-- start Reading passage --

‘PEN15’: The Animated Episode is a Perfect Snapshot of Adolescence

Anna Konkle and Maya Erskine touching heads at a 'PEN15' press conference.
Anna Konkle and Maya Erskine touching heads at a ‘PEN15’ press conference. | Vera Anderson/WireImage/Getty Images

The most recent episode of the Hulu comedy ‘PEN15’ is animated, and it’s the perfect encapsulation of adolescent struggles. From the fact that it takes place during a vacation to its bittersweet ending, it’s a great addition to a series that has already done an excellent job of conveying the challenges of the early teen years.

PEN15’s animated episode is set away from home

As the only animated episode of the series, it makes sense that ‘Jacuzzi’ would take place away from Maya (Maya Erskine) and Anna’s (Anna Konkle) typical surroundings. That allows the episode to exist on its own, without having to take the show’s larger story arcs into account too much. 

Maya and Anna have gone with Anna’s dad, Curtis (Taylor Nichols) for a vacation at a Florida hotel. During the episode, they awkwardly try to flirt with cute boys in the jacuzzi, get made fun of by popular kids at a club, and deal with insecurities around their appearances.

-- end Reading passage --
-- start Record extracts --

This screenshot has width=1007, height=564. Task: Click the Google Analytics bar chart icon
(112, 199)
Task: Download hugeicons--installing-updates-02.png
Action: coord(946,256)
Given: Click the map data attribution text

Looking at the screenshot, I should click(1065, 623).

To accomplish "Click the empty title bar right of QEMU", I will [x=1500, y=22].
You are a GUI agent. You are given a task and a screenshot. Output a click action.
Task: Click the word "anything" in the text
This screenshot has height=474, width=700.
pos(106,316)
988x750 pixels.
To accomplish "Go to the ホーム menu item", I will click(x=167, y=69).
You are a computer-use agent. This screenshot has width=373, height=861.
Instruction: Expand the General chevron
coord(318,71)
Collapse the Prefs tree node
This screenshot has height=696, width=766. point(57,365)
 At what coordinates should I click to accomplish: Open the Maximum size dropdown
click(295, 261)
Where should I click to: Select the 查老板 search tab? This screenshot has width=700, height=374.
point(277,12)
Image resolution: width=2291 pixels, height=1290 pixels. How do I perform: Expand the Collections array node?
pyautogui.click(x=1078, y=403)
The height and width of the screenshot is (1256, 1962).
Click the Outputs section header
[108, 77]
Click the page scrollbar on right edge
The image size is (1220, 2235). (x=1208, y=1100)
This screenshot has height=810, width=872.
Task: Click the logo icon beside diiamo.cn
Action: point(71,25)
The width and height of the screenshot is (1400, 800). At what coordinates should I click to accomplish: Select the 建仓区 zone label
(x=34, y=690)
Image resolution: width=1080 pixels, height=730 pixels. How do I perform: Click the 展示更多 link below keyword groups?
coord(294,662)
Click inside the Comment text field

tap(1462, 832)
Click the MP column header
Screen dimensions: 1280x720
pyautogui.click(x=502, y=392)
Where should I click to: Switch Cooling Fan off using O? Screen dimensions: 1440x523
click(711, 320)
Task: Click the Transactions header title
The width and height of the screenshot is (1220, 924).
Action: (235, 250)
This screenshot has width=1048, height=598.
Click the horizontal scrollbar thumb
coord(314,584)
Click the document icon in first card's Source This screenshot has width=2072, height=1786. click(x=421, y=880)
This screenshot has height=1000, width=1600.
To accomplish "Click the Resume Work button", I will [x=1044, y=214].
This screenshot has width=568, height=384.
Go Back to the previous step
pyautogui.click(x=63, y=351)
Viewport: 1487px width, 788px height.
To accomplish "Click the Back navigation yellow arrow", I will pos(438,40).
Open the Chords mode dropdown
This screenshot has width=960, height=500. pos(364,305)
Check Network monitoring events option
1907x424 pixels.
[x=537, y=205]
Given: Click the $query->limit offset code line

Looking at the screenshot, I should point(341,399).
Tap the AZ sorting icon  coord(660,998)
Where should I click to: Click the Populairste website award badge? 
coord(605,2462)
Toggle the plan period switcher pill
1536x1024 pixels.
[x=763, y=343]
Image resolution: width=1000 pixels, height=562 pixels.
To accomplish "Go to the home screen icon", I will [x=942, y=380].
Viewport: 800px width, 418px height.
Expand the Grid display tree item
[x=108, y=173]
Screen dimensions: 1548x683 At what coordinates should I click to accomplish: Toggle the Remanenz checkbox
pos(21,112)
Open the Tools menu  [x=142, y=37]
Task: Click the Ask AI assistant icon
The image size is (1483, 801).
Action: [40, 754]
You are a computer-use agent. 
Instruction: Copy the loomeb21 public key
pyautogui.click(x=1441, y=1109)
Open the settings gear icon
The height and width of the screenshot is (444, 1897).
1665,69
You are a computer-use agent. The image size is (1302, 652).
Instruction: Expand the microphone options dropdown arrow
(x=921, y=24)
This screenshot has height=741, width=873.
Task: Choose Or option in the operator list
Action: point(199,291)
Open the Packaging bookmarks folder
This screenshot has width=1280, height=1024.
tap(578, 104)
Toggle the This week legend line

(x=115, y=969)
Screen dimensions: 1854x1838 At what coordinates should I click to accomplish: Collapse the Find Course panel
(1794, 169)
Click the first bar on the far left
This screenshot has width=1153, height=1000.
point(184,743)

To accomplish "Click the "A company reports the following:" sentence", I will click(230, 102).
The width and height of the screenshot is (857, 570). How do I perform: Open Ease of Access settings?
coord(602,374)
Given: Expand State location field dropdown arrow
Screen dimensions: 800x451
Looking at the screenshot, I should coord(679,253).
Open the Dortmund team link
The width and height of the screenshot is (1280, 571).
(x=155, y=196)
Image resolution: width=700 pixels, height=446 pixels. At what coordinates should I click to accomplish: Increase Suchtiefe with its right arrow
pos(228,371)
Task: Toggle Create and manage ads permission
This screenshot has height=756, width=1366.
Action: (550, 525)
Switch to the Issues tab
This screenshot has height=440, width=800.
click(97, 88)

-- end Record extracts --

#### Tasks to complete
[1] Please retype a passage of the PEN15 article, starting at the words "PEN15’s animated episode" and ending after "around their appearances.".
[2] Name every actor mentioned in the PEN15 article.
The listing plays no part in this.

#### Task-by-task answers
[1]
PEN15’s animated episode is set away from home

As the only animated episode of the series, it makes sense that ‘Jacuzzi’ would take place away from Maya (Maya Erskine) and Anna’s (Anna Konkle) typical surroundings. That allows the episode to exist on its own, without having to take the show’s larger story arcs into account too much. 

Maya and Anna have gone with Anna’s dad, Curtis (Taylor Nichols) for a vacation at a Florida hotel. During the episode, they awkwardly try to flirt with cute boys in the jacuzzi, get made fun of by popular kids at a club, and deal with insecurities around their appearances.

[2] Maya Erskine, Anna Konkle, Taylor Nichols